◆ Work instruction
In the data below, find every line that has the string "Choose", and copy it.

━━ Data provided

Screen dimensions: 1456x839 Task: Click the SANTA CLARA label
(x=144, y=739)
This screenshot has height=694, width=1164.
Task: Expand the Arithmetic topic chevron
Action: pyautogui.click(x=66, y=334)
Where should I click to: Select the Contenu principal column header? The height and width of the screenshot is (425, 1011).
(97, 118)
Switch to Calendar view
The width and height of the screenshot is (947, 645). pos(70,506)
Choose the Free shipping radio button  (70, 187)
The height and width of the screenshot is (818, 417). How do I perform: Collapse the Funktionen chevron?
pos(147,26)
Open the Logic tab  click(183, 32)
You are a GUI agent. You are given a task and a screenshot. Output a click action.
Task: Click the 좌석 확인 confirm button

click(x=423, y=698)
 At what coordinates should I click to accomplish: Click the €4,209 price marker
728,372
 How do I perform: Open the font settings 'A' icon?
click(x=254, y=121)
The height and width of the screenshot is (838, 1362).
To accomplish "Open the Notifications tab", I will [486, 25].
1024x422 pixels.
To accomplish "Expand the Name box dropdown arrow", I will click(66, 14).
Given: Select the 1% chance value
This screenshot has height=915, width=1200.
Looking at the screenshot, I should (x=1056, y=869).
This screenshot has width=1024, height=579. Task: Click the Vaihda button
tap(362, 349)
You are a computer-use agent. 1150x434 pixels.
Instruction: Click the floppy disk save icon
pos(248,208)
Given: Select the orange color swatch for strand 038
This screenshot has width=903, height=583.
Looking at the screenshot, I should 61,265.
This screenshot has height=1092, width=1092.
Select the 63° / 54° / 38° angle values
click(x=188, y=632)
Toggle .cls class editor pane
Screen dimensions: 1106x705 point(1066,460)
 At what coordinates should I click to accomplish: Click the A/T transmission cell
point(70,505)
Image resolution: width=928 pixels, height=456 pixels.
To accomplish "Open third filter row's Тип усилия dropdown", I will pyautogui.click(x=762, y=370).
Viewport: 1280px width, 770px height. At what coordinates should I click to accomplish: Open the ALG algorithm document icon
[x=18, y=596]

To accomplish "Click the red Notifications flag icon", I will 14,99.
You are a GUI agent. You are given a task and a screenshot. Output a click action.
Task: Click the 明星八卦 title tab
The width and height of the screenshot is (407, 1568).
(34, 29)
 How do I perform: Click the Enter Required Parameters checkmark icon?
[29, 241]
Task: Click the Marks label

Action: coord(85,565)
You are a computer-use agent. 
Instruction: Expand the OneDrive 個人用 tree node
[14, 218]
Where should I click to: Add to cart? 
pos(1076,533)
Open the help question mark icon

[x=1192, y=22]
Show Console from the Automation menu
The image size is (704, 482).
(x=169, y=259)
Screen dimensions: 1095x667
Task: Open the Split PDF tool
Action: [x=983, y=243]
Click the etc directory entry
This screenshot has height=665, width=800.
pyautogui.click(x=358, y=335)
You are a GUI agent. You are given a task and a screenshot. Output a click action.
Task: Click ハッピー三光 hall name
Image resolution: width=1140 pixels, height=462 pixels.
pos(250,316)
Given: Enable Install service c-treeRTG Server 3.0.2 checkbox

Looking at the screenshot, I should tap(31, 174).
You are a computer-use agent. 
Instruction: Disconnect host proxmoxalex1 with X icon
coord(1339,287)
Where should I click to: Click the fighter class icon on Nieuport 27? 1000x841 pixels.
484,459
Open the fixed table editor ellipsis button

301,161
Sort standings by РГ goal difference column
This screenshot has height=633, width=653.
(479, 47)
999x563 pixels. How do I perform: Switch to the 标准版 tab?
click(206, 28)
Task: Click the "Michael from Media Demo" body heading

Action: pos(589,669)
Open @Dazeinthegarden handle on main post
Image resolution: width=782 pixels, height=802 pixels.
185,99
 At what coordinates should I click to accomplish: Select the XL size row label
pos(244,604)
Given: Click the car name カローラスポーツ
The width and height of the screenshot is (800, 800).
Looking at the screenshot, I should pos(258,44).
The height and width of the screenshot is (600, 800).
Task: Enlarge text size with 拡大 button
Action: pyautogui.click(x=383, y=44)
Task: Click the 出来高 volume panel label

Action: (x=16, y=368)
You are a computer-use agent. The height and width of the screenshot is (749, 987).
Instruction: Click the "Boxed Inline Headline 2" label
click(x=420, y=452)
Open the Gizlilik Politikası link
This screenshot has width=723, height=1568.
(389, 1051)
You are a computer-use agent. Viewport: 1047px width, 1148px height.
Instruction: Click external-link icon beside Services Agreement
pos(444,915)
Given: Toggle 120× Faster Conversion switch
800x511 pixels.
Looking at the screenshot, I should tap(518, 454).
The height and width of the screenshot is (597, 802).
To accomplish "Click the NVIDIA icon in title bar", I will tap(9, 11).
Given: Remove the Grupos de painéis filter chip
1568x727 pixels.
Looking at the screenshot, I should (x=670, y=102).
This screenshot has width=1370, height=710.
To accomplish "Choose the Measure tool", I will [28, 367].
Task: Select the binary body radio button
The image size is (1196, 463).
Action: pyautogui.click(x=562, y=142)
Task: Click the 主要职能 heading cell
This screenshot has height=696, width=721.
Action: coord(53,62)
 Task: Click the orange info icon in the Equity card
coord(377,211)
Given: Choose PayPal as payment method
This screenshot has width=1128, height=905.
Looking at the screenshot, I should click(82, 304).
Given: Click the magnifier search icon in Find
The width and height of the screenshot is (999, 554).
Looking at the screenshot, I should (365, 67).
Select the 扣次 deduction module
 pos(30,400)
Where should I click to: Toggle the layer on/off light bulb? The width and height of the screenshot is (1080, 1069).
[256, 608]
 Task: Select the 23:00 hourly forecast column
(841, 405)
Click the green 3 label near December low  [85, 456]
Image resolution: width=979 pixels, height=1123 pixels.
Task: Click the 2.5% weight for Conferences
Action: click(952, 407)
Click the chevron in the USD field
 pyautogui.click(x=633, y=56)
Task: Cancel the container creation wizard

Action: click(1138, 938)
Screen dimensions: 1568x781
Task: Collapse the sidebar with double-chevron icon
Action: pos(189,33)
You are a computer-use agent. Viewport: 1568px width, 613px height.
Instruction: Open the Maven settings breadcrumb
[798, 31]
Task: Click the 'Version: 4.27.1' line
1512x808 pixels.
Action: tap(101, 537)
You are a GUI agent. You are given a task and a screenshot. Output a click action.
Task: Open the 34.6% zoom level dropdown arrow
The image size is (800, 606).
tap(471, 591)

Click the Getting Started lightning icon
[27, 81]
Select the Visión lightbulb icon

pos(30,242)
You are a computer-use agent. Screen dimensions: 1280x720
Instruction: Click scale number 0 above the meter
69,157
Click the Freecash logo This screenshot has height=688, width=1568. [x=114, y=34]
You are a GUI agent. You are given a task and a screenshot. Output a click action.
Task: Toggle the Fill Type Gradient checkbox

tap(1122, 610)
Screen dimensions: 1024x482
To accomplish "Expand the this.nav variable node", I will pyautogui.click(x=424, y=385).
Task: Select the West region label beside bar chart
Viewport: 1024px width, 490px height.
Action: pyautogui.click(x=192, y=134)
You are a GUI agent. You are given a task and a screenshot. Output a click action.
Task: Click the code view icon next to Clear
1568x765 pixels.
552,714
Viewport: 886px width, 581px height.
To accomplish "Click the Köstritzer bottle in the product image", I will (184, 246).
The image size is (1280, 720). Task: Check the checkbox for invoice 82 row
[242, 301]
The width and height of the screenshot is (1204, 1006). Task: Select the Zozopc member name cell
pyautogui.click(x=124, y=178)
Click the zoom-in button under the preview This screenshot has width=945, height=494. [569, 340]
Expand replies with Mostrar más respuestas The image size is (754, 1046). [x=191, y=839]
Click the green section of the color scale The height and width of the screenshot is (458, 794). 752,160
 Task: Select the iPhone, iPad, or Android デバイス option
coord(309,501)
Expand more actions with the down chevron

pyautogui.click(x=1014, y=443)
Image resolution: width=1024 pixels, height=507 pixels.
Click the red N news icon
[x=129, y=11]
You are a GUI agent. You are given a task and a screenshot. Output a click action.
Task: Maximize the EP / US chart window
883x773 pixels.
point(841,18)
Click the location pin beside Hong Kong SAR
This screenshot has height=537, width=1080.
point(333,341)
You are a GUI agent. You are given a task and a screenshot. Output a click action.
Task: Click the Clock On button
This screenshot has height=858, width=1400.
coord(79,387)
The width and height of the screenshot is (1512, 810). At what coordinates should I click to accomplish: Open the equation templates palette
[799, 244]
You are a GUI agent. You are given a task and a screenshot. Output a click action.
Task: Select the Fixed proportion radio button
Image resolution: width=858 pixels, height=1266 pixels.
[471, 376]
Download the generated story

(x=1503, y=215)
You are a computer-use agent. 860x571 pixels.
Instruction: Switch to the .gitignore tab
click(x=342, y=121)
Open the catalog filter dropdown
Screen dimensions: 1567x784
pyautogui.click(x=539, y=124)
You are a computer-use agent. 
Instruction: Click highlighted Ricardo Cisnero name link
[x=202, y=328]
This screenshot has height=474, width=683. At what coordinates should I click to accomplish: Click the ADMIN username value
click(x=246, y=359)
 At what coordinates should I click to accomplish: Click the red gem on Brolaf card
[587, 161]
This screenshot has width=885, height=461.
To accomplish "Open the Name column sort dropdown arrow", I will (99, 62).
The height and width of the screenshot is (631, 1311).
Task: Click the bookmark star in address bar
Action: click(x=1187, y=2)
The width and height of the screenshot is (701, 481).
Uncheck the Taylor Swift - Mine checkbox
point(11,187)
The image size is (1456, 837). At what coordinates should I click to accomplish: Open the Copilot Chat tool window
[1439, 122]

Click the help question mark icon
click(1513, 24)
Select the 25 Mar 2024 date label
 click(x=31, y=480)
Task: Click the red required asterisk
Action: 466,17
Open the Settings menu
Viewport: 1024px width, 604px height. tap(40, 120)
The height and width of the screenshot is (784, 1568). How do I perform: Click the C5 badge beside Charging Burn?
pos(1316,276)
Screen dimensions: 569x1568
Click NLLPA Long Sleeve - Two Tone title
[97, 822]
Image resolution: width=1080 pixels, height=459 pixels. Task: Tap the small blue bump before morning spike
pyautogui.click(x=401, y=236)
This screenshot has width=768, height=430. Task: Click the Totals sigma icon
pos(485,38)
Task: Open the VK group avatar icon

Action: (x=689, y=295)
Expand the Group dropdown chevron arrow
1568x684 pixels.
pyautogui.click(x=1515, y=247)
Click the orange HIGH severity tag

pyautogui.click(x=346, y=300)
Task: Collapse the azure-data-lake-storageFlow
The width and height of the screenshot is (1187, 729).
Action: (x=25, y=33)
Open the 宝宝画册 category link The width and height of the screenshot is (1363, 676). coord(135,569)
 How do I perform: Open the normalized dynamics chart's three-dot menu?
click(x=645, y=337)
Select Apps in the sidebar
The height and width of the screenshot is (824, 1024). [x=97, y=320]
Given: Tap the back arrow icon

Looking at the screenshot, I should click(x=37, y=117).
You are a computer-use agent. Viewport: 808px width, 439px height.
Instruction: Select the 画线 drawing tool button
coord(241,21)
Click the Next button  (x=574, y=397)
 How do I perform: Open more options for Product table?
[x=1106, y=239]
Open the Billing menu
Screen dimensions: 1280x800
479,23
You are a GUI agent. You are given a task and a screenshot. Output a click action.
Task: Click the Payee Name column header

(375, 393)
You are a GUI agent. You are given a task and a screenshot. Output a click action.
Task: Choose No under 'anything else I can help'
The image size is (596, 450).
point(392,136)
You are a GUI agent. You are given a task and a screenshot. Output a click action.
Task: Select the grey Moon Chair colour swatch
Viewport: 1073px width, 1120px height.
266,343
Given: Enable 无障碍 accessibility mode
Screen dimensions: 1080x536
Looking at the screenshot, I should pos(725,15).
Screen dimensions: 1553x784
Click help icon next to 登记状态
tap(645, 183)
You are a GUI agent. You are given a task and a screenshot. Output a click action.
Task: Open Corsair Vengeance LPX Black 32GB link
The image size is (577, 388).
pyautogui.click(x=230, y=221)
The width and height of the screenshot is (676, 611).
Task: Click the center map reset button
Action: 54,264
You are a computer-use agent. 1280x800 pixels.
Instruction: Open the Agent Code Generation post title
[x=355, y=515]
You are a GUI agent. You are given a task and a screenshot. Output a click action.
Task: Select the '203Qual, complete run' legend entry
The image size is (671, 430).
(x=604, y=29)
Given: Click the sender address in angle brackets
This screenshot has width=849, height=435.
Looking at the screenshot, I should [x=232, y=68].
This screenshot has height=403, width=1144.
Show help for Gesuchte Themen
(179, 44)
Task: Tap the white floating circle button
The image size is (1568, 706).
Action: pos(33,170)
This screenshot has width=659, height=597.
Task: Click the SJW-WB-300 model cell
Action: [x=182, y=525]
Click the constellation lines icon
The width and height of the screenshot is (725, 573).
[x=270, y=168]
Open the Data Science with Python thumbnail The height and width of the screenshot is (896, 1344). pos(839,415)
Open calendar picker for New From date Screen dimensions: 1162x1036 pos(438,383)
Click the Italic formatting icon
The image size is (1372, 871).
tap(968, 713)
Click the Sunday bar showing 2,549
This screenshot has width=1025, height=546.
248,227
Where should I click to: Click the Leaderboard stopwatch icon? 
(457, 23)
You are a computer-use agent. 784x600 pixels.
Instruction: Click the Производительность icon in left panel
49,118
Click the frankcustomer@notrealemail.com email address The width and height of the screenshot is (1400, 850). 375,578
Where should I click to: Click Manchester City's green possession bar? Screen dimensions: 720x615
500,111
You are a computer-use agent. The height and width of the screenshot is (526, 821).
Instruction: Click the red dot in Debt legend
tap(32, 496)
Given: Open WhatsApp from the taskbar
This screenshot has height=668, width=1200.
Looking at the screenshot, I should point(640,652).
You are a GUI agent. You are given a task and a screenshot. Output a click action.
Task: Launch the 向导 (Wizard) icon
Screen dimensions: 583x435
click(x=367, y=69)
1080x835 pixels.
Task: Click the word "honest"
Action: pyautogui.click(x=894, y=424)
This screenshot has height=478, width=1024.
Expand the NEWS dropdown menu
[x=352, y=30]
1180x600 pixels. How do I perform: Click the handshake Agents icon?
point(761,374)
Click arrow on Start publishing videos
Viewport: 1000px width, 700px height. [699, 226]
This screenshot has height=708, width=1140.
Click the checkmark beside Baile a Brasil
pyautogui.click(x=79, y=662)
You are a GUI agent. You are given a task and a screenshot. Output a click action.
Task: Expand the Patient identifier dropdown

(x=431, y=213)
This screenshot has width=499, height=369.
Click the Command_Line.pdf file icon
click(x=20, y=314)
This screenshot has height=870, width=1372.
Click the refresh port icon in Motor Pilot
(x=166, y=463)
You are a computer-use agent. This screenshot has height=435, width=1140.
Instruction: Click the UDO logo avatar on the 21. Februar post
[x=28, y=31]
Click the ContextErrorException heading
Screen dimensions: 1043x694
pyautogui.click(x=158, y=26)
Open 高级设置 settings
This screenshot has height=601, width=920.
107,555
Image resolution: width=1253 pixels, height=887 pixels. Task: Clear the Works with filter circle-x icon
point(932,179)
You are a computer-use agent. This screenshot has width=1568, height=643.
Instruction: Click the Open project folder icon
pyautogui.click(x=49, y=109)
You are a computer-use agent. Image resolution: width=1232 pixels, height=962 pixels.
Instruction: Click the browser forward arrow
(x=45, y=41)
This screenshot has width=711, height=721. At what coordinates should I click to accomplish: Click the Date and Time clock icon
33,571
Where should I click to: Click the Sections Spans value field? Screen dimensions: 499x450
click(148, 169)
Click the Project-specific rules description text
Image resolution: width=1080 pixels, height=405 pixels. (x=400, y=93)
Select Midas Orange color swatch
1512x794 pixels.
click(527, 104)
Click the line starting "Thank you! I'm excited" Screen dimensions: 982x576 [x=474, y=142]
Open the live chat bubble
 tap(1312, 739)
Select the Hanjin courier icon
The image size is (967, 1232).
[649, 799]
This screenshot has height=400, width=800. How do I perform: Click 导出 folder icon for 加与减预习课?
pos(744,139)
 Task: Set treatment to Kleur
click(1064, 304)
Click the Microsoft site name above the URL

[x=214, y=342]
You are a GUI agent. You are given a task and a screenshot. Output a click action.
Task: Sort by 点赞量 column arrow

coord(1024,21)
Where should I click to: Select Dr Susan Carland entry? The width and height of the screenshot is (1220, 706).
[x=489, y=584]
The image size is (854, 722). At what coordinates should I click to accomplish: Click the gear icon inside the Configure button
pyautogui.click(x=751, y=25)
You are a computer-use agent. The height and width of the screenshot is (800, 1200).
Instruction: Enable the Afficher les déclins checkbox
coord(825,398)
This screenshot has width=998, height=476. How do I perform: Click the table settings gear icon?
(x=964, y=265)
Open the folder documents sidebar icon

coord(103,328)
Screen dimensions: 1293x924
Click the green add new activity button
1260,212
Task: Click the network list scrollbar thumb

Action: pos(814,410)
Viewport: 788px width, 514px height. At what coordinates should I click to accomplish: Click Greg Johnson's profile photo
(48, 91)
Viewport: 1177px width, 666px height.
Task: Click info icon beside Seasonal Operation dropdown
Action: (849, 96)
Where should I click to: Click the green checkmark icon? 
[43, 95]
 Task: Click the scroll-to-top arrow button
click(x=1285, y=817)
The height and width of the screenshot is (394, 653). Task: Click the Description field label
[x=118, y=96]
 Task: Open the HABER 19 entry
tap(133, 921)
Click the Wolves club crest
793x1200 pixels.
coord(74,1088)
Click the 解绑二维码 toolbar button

━━━━

◆ Solved problem
Choose the Free shipping radio button  (70, 187)
To accomplish "Choose the Measure tool", I will [28, 367].
Given: Choose PayPal as payment method
Task: Choose No under 'anything else I can help'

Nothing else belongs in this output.